Copy every line of the data in which the word "option" occurs.

▶ **THE INPUT**
* * * * * * *
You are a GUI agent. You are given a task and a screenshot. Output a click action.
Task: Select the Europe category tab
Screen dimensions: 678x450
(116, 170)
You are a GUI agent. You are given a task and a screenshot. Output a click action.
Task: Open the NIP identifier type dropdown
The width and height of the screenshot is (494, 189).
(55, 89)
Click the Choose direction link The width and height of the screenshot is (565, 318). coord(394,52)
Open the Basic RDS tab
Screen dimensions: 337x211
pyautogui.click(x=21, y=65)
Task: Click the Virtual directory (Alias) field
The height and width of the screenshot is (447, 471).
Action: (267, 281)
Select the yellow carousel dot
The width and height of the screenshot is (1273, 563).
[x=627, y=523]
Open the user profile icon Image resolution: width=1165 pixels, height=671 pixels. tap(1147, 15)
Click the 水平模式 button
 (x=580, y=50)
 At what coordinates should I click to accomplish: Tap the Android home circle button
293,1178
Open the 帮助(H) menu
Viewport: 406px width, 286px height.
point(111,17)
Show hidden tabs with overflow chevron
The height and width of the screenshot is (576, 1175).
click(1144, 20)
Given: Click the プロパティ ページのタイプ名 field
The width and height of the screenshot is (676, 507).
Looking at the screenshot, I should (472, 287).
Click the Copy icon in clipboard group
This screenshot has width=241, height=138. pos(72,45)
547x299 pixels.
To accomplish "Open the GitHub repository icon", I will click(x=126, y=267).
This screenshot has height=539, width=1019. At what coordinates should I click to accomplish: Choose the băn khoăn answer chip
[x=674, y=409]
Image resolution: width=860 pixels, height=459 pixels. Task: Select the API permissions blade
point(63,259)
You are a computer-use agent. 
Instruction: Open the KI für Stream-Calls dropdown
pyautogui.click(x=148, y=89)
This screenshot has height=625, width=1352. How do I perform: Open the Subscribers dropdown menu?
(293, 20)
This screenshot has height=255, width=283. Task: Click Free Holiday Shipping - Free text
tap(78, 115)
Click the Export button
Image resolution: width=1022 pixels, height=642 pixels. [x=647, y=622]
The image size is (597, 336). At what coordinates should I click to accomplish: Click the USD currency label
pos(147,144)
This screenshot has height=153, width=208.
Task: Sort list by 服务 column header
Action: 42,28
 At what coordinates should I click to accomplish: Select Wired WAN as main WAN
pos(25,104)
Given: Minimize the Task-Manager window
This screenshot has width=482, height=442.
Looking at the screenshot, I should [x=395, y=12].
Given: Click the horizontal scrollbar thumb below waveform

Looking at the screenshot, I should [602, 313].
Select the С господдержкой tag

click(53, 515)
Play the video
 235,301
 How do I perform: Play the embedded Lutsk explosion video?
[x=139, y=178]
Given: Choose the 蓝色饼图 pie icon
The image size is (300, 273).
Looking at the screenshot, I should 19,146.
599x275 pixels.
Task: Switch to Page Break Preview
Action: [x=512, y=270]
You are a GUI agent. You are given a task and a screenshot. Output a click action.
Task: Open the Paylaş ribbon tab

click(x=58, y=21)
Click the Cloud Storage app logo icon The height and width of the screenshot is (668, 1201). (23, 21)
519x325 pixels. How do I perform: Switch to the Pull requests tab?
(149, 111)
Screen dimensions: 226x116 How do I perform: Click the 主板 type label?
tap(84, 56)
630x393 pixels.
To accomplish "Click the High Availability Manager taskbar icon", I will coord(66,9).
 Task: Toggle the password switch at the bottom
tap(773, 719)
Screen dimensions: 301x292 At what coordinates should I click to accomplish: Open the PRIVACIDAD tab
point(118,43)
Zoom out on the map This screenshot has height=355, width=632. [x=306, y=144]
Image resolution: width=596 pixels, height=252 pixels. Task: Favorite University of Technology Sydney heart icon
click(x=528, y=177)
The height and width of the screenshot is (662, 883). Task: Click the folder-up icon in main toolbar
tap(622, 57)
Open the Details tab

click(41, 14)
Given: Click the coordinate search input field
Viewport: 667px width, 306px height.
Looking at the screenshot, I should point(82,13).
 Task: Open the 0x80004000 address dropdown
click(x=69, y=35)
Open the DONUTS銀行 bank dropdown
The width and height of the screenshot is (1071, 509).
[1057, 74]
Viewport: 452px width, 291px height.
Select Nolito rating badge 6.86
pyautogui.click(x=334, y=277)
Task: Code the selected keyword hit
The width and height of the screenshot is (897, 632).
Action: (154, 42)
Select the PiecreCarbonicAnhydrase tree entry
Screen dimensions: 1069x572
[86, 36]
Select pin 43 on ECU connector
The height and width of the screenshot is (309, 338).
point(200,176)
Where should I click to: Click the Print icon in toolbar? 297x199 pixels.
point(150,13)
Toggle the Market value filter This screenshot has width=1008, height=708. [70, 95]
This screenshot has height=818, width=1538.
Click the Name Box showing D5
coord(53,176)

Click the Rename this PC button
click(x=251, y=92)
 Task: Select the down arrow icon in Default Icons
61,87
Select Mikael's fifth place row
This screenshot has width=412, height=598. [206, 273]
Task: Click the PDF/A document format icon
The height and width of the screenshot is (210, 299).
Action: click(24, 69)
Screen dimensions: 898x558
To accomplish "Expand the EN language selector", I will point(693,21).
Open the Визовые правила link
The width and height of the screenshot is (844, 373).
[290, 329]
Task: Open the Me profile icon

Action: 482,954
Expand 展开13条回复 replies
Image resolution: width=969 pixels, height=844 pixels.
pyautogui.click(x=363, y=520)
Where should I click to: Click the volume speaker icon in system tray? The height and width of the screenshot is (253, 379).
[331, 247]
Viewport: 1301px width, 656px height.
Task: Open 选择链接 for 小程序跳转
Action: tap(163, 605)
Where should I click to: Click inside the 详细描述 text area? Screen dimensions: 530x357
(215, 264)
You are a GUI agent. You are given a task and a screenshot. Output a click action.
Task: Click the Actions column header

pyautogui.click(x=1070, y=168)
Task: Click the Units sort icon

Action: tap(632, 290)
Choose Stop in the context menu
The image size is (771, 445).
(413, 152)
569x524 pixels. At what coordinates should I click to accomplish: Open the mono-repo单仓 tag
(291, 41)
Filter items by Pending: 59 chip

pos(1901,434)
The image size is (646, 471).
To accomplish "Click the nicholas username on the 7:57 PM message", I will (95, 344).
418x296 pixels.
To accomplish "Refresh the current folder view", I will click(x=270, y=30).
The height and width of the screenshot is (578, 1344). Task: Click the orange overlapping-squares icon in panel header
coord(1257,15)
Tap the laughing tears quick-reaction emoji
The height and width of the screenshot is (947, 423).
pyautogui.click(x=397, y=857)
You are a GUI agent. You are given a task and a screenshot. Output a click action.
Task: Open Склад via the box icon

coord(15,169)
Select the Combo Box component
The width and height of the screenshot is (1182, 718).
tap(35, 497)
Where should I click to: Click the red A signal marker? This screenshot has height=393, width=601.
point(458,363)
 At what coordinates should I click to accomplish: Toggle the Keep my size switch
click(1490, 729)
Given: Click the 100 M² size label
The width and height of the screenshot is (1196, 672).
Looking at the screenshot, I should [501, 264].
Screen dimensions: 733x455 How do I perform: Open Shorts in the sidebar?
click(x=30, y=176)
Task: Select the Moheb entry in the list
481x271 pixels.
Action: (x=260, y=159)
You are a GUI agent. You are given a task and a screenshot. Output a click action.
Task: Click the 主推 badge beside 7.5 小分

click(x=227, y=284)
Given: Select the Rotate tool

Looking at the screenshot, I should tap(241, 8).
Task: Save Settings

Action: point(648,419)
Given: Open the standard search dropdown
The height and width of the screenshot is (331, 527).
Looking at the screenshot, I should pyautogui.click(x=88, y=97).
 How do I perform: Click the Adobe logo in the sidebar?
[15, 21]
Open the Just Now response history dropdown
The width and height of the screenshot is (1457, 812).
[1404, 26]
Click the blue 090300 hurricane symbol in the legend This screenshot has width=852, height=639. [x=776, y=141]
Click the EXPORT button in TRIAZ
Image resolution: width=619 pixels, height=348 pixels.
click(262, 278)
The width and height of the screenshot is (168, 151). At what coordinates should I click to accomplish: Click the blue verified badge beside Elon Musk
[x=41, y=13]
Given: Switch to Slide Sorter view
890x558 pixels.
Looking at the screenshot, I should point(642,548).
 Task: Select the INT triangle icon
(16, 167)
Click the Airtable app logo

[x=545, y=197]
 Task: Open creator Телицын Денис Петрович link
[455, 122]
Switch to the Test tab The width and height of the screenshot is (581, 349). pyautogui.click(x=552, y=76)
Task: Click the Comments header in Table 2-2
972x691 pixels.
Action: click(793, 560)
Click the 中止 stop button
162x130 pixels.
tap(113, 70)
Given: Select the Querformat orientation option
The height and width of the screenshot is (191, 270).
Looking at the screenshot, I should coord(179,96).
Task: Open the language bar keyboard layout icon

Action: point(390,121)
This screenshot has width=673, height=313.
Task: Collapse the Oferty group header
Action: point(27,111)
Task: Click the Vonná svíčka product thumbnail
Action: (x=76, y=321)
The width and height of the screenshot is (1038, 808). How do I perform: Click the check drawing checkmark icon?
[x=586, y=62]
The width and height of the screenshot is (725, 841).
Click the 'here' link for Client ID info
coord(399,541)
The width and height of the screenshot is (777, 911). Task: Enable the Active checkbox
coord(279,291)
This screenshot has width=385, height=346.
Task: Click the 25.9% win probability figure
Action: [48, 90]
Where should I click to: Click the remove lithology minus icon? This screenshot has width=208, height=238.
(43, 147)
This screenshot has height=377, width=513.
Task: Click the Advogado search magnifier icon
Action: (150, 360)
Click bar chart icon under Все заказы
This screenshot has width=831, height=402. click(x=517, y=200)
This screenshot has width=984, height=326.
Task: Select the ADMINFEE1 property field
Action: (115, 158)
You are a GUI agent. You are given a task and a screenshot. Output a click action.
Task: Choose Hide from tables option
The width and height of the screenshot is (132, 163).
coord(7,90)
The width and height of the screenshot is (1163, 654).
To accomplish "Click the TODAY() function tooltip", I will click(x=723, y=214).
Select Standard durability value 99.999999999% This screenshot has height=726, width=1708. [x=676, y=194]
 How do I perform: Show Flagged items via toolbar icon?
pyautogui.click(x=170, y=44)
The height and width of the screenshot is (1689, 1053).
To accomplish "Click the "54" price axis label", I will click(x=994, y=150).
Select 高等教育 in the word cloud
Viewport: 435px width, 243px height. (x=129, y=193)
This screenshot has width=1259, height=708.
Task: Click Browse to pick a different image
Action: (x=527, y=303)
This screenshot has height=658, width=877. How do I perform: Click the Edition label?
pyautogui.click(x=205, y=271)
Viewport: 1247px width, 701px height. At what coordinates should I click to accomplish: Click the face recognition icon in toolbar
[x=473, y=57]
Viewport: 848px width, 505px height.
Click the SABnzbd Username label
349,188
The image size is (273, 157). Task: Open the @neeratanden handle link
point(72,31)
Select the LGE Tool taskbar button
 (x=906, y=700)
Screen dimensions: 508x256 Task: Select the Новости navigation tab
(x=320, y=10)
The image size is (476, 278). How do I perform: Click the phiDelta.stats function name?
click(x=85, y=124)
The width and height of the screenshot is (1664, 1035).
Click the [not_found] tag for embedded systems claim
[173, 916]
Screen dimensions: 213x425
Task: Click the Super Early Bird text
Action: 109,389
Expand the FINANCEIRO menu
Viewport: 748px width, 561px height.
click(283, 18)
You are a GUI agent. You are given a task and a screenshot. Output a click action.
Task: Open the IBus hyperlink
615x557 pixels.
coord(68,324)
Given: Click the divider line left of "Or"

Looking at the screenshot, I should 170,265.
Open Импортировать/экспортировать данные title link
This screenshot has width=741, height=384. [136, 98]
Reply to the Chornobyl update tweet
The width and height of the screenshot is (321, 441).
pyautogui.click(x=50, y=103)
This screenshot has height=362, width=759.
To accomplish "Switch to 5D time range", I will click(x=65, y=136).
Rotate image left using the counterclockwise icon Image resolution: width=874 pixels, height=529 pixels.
* * * * * * *
▶ **EXPECTED OUTPUT**
Given: Select the Querformat orientation option
Task: Choose Hide from tables option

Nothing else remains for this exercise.